[Source passage]:
For the near-term, our base case scenario for the next year (FY2026) projects constant currency revenue growth of +15% (model), driven by data and mobile money customer additions. However, assuming continued currency pressure, reported USD revenue growth may be only +4% (model). Over a three-year horizon (CAGR through FY2028), we project a base case constant currency revenue CAGR of +14%. The single most sensitive variable is the Nigerian Naira to USD exchange rate; a 10% greater-than-expected devaluation would likely turn USD revenue growth negative for the year. Our assumptions for this outlook include: 1) Smartphone penetration in AAF's markets increases by 400 bps annually. 2) Mobile money transaction value continues to grow >25% per year. 3) Regulatory environments in key markets remain stable. A bull case could see +18% constant currency CAGR through FY2028 if currency stabilizes and user adoption accelerates, while a bear case with severe devaluations could see this drop to +8%.

Over the long term, growth is expected to moderate but remain healthy. For the five-year period through FY2030, our model projects a constant currency revenue CAGR of +10% to +12%, slowing to +7% to +9% over the ten-year period through FY2035 as markets mature. Long-term drivers include the formalization of African economies, the expansion of the digital ecosystem beyond simple payments into lending and insurance, and continued demographic tailwinds. The key long-duration sensitivity is Average Revenue Per User (ARPU); if intense competition caps pricing power, long-term growth will suffer. A 100 bps decrease in annual ARPU growth could lower the 10-year revenue CAGR to ~6%. Our long-term assumptions are: 1) Africa's GDP growth outpaces global averages. 2) AAF successfully builds a multi-service digital platform around Airtel Money. 3) Capital intensity moderates post-4G rollout completion. Overall, Airtel Africa's operational growth prospects are strong, but the path to translating this into consistent USD shareholder returns is fraught with macroeconomic uncertainty.

[Source data]:
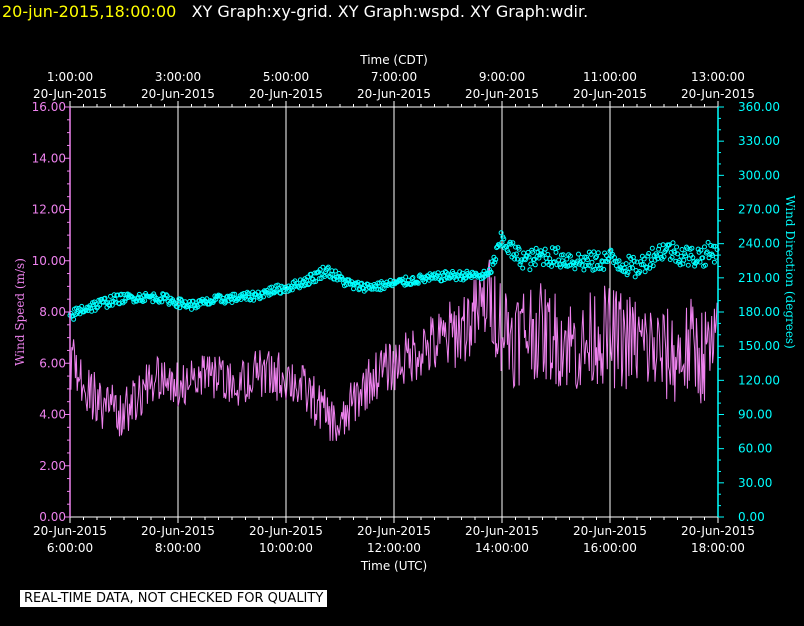 The width and height of the screenshot is (804, 626). What do you see at coordinates (718, 548) in the screenshot?
I see `x-tick-label-utc-time: 18:00:00` at bounding box center [718, 548].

[What is required]: Continue the Airtel Africa revenue outlook from the point where it ends.

[Answer to this problem]:
Factor Analysis

  • Clear 5G Monetization Path

    Fail

    The company's growth is firmly rooted in expanding its 4G network, as 5G is not a near-term priority or meaningful revenue driver in its underdeveloped markets.

    Airtel Africa's capital expenditure, which stood at $748 million in FY24 (or 14.2% of revenue), is overwhelmingly dedicated to expanding 4G coverage and capacity. This is the correct strategic focus, as the immediate opportunity lies in converting millions of 2G and 3G users to their first real mobile data experience. Management has not outlined a significant or clear strategy for 5G monetization because the ecosystem—including affordable 5G-capable handsets and compelling industrial use cases—does not yet exist at scale in their operating countries. Competitors like MTN and Vodacom are more advanced with 5G, but this is almost exclusively within the more developed South African market, which is not part of Airtel's footprint. While Airtel has launched limited 5G services in markets like Nigeria and Kenya, these are nascent and do not contribute materially to revenue or ARPU. The lack of focus on next-generation services like Fixed Wireless Access (FWA) or private enterprise networks at scale means growth is currently confined to traditional mobile services.

  • Growth From Emerging Markets

    Pass

    As a pure-play operator in 14 African emerging markets, the company is perfectly positioned to capture the immense structural growth from low data and financial services penetration.

    This factor is the cornerstone of Airtel Africa's investment thesis. The company's entire operation is geared towards capitalizing on the growth in its emerging markets. In FY2024, the company grew its total customer base by 9.0% to 152.7 million. More importantly, its high-value data customers grew by 17.8% to 62.7 million, and its mobile money user base grew by 20.7% to 38.0 million. These figures demonstrate a powerful engine for converting a large population into active users of digital services. In constant currency, revenue growth was robust across all regions: Nigeria +23.1%, East Africa +27.2%, and Francophone Africa +21.4%. This organic growth is far superior to the low-single-digit growth seen by telecom operators in developed markets and outpaces the blended growth rates of more mature competitors like Orange and Vodacom. The long runway for growth, with data penetration still below 50%, solidifies this as a key strength.

  • Growth In Enterprise And IoT

    Fail

    While the company is developing its enterprise offerings, this segment remains a minor contributor to revenue and is not yet a significant growth driver compared to its core mobile business.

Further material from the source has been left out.